== Given text

A federal working group released a cyber workforce strategy on Wednesday meant to be a cross-government action plan with 35 to-do items to help the government respond to the talent gap for cybersecurity, increase the diversity of its cyber workforce and retain cyber professionals.

The report comes from the Federal Cyber Workforce Management and Coordinating Working group, led by the Department of Defense, Department of Veterans Affairs and Cybersecurity and Infrastructure Security Agency. 

The working group has multi-agency “action teams” to drive government-wide initiatives already, it says. One ongoing focus has been aligning the government with the standards for cyber work from the National Institute of Standards and Technology, called the National Cybersecurity Workforce Framework.

But the implementation of some of the group’s recommendations will depend on action from key stakeholders like the White House’s Office of the National Cyber Director (ONCD), the Office of Personnel Management and Congress.

This working group, established in 2019 and now composed of all 24 Chief Financial Officer Act agencies, isn’t the only body focused on the shortage of cyber workers and associated issues. 

National Cyber Director Chris Inglis’ office is already working on a broader cyber workforce, education and training strategy, meant to tackle the talent shortage and push broader awareness and education about cyber.

====
== Information supplied

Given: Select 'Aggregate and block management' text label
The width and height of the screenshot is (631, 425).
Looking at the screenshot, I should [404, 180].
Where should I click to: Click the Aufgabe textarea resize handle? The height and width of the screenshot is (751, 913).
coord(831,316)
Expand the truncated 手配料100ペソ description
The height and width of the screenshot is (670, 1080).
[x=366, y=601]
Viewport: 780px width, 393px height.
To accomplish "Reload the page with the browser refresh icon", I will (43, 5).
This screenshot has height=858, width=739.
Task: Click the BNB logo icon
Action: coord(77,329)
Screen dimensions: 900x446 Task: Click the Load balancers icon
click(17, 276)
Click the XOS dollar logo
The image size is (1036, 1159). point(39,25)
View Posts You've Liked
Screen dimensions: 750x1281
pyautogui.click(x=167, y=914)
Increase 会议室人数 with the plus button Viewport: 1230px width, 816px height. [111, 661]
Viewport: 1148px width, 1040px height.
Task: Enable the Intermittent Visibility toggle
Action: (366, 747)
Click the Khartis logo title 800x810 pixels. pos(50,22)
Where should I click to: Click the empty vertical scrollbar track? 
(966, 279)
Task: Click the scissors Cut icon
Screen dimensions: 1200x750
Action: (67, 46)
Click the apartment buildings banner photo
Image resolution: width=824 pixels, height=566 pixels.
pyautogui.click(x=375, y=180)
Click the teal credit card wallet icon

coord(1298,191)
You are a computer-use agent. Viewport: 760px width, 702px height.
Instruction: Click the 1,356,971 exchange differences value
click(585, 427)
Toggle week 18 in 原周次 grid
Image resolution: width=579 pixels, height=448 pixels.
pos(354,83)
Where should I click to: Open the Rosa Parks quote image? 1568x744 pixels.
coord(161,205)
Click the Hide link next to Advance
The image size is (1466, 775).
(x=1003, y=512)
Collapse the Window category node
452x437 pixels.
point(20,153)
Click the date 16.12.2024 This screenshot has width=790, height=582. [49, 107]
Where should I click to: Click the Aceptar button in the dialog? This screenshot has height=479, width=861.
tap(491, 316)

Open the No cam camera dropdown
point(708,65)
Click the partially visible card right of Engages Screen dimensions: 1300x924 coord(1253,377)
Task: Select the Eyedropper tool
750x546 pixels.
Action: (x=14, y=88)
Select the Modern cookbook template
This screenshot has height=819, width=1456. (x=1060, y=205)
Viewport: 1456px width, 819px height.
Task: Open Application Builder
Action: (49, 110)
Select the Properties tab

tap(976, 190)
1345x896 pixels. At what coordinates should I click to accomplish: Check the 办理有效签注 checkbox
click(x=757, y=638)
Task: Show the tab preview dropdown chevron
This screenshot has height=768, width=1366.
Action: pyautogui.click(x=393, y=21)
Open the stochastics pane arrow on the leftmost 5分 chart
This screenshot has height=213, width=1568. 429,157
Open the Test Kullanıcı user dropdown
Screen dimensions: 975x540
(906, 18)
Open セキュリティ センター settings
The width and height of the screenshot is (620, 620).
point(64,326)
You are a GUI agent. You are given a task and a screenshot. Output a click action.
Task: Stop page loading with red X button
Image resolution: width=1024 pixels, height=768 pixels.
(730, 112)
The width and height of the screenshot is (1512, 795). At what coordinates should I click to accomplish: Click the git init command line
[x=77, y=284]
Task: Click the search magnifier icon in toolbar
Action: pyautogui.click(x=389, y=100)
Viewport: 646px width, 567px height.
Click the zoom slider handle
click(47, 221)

====

> **Given instruction A**
According to the article on the federal cyber workforce strategy, how many to-do items does the strategy contain?
> **Given instruction B**
From the article on the federal cyber workforce strategy, extract the passage starting with "But the implementation" and going on through "education about cyber.".

> **Full solution A**
35

> **Full solution B**
But the implementation of some of the group’s recommendations will depend on action from key stakeholders like the White House’s Office of the National Cyber Director (ONCD), the Office of Personnel Management and Congress.

This working group, established in 2019 and now composed of all 24 Chief Financial Officer Act agencies, isn’t the only body focused on the shortage of cyber workers and associated issues. 

National Cyber Director Chris Inglis’ office is already working on a broader cyber workforce, education and training strategy, meant to tackle the talent shortage and push broader awareness and education about cyber.